La Señora regresa a su santuario de Aras

Lucena Romería de la Virgen de Araceli

Cientos de fieles acompañan en romería a la patrona de la ciudad en conmemoración del 450 aniversario de su llegada

La Virgen de Araceli a su salida del templo arropada por los fieles.
La Virgen de Araceli a su salida del templo arropada por los fieles.
Almudena R. Yébenes

04 de junio 2012 - 05:01

La jornada de ayer, como cada primer domingo de junio en Lucena, comenzó temprano, a las 07:30, con la celebración en San Mateo de la Misa de Romeros. La música estuvo a cargo del Coro de la Buena Gente. En la Iglesia Mayor de Lucena se encontraban los miembros de la Real Archicofradía de María Santísima de Araceli, con su hermano mayor, Antonio Crespillo, a la cabeza.

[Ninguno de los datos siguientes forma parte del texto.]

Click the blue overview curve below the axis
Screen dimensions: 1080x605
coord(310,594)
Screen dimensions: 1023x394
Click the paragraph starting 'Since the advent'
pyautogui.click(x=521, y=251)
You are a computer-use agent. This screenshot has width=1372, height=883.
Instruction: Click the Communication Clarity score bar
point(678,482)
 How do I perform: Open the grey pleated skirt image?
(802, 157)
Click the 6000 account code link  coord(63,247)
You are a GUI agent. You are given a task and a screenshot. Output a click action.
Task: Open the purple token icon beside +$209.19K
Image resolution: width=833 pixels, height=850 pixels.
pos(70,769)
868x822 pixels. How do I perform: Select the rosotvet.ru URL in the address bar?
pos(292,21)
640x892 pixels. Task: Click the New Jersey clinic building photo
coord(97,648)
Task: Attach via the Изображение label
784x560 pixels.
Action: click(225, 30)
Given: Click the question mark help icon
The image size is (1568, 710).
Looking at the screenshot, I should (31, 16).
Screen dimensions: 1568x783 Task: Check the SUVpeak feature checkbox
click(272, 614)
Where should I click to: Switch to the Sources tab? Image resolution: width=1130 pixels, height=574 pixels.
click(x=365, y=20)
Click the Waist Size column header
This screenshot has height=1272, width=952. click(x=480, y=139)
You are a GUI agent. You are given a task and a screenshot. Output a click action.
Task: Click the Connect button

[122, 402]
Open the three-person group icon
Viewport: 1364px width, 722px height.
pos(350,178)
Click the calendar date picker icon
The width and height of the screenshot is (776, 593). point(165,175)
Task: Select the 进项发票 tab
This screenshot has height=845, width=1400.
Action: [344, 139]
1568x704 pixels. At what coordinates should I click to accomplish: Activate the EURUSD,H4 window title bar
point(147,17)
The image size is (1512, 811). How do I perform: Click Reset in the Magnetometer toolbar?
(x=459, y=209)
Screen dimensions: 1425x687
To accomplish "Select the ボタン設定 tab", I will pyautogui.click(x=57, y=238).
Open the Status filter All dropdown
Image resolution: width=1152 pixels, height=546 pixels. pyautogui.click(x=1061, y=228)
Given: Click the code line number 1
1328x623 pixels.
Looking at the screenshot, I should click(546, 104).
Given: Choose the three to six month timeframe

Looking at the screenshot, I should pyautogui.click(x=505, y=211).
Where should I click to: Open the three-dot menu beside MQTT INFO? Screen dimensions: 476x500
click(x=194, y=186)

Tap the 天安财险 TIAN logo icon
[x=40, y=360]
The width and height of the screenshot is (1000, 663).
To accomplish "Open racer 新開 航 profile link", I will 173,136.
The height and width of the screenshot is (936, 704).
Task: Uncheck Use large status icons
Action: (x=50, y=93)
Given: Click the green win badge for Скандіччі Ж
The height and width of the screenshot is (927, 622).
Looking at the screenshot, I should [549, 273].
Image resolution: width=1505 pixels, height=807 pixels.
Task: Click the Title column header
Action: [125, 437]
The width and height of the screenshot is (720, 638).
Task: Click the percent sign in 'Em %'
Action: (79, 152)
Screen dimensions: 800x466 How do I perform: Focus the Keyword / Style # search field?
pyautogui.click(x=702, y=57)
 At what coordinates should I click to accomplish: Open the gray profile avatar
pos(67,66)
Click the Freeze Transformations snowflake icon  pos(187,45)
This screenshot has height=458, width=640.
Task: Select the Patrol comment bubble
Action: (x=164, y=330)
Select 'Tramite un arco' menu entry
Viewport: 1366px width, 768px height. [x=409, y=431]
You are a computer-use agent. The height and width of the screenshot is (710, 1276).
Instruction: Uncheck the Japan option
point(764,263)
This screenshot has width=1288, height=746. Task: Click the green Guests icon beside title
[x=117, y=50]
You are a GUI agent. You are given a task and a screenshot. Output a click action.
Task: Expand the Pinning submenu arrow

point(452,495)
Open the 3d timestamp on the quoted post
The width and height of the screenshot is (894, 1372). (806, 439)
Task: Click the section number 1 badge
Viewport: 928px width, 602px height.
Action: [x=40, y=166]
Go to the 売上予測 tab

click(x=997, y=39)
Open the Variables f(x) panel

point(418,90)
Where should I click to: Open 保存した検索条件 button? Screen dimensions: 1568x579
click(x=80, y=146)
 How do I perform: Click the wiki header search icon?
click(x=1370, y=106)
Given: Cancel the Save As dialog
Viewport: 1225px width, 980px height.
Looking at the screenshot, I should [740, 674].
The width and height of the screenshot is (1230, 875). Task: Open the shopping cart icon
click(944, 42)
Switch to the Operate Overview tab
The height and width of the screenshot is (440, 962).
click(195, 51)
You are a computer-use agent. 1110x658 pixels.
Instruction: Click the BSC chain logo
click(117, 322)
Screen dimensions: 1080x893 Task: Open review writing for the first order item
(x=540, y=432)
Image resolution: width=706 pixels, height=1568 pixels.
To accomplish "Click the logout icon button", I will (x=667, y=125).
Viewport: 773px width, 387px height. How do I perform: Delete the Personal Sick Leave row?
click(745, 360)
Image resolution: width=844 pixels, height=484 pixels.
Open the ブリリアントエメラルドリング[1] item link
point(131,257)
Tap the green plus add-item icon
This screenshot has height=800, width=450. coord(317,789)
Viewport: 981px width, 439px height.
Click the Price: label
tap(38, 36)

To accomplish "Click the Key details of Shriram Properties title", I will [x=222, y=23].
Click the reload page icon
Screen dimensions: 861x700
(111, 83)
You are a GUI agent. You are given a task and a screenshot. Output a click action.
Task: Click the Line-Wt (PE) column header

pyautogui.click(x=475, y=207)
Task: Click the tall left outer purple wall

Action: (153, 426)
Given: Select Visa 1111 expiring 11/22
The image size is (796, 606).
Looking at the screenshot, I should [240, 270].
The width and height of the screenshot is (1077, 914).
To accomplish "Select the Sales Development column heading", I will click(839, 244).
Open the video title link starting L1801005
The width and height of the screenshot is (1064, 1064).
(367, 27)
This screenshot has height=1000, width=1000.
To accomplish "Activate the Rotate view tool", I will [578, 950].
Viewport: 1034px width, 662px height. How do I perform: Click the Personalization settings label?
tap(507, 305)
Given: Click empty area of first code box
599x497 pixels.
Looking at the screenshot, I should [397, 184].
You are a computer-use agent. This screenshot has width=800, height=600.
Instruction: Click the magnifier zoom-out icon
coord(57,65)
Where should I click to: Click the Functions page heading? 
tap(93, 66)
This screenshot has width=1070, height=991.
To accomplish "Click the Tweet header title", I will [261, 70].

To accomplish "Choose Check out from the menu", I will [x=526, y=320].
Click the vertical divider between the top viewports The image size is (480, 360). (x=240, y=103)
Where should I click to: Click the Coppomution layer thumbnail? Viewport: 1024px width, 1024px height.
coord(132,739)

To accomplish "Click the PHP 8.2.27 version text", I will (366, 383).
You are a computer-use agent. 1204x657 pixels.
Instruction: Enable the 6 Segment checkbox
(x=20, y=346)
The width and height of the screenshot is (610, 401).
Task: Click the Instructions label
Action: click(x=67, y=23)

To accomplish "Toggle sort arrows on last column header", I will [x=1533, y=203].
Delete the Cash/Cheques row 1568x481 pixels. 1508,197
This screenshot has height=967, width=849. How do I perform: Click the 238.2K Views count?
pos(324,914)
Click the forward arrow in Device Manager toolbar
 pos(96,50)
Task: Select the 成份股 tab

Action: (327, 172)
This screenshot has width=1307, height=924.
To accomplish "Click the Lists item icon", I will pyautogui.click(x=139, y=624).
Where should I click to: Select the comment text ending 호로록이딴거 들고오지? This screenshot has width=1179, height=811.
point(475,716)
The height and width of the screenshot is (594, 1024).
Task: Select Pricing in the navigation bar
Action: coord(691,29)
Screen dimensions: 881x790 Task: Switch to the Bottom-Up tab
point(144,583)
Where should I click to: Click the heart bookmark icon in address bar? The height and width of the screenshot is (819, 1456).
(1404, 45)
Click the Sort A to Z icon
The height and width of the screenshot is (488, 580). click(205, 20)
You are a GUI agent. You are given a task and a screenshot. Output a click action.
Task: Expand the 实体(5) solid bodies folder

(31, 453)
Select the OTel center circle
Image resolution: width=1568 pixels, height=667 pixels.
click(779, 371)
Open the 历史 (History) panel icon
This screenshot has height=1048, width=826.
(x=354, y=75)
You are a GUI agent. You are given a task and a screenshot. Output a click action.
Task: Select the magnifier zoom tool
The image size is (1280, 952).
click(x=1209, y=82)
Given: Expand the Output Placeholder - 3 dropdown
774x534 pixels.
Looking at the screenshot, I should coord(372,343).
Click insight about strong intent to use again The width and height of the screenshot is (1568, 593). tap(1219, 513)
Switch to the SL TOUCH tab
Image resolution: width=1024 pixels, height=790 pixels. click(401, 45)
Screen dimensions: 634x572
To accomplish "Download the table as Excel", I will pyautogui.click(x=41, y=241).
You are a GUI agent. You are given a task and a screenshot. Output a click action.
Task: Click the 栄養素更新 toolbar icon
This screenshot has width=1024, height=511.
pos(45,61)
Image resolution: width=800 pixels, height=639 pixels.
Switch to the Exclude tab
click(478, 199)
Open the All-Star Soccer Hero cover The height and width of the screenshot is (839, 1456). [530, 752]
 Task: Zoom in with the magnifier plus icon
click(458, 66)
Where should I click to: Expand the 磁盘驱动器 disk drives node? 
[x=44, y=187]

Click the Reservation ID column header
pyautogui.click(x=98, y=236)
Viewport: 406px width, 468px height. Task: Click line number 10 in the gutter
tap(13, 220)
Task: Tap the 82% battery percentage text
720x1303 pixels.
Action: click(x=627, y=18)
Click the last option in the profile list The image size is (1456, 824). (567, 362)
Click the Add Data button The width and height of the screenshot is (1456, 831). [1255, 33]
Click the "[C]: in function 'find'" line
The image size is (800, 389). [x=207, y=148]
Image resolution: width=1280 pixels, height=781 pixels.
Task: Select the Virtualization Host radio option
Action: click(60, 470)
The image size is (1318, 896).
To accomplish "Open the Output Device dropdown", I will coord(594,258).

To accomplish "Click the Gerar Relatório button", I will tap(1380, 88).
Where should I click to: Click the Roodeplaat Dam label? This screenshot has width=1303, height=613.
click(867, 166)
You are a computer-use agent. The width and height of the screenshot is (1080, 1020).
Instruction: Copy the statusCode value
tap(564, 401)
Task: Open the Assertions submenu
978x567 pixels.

También la Aracelitana Mayor, Blanca Escudero Ocaña y su Corte de Honor, compuesta por las jóvenes Aurora López Carvajal, Araceli Gómez González, María del Carmen Paz Muñoz, Silvia Carmona Cañete, Pilar Cañete Burguillos y Alba Cañete Burguillos, miembros de la Corporación municipal, numerosas personalidades y representantes de distintos sectores de la sociedad lucentina, y como no, muchísimos devotos que abarrotaron la iglesia.

La patrona fue portada hasta su santuario en la Sierra de Aras por una cuadrilla de santeros formados por miembros del Círculo Lucentino, a órdenes de su manijero, Juan Cortés. La Virgen vestía saya carmesí y manto verde, el color carmesí fue el escogido también para el fajín de los santeros y el atuendo en terciopelo que vestía el niño. El trono llevaba, entre otros, adornos florales de margaritas, clavellinas y espigas. Una veintena de carrozas y medio centenar de caballistas acompañaron ayer a la Virgen de Araceli durante la subida al santuario. Los caballistas se concentraron en el Paseo de El Coso, mientras que los colectivos y agrupaciones al frente de las carrozas salieron desde el recinto ferial hasta llegar a la calle Juan Valera, para seguir desde ahí el itinerario de la procesión de la Virgen. El cortejo lo abría la carroza de la Aracelitana Mayor y su Corte de Honor, seguida del resto. Tras completar el recorrido, la Virgen encaraba los últimos metros del casco urbano lucentino para dirigirse a la puerta de la Mina, lugar emblemático donde los lucentinos la reciben en abril y la despiden en junio, para así iniciar el camino hasta el santuario de Aras. Con su marcha, los lucentinos ya esperan al próximo tercer domingo de abril, cuando la patrona recorra de nuevo los siete kilómetros que la separan de la ciudad.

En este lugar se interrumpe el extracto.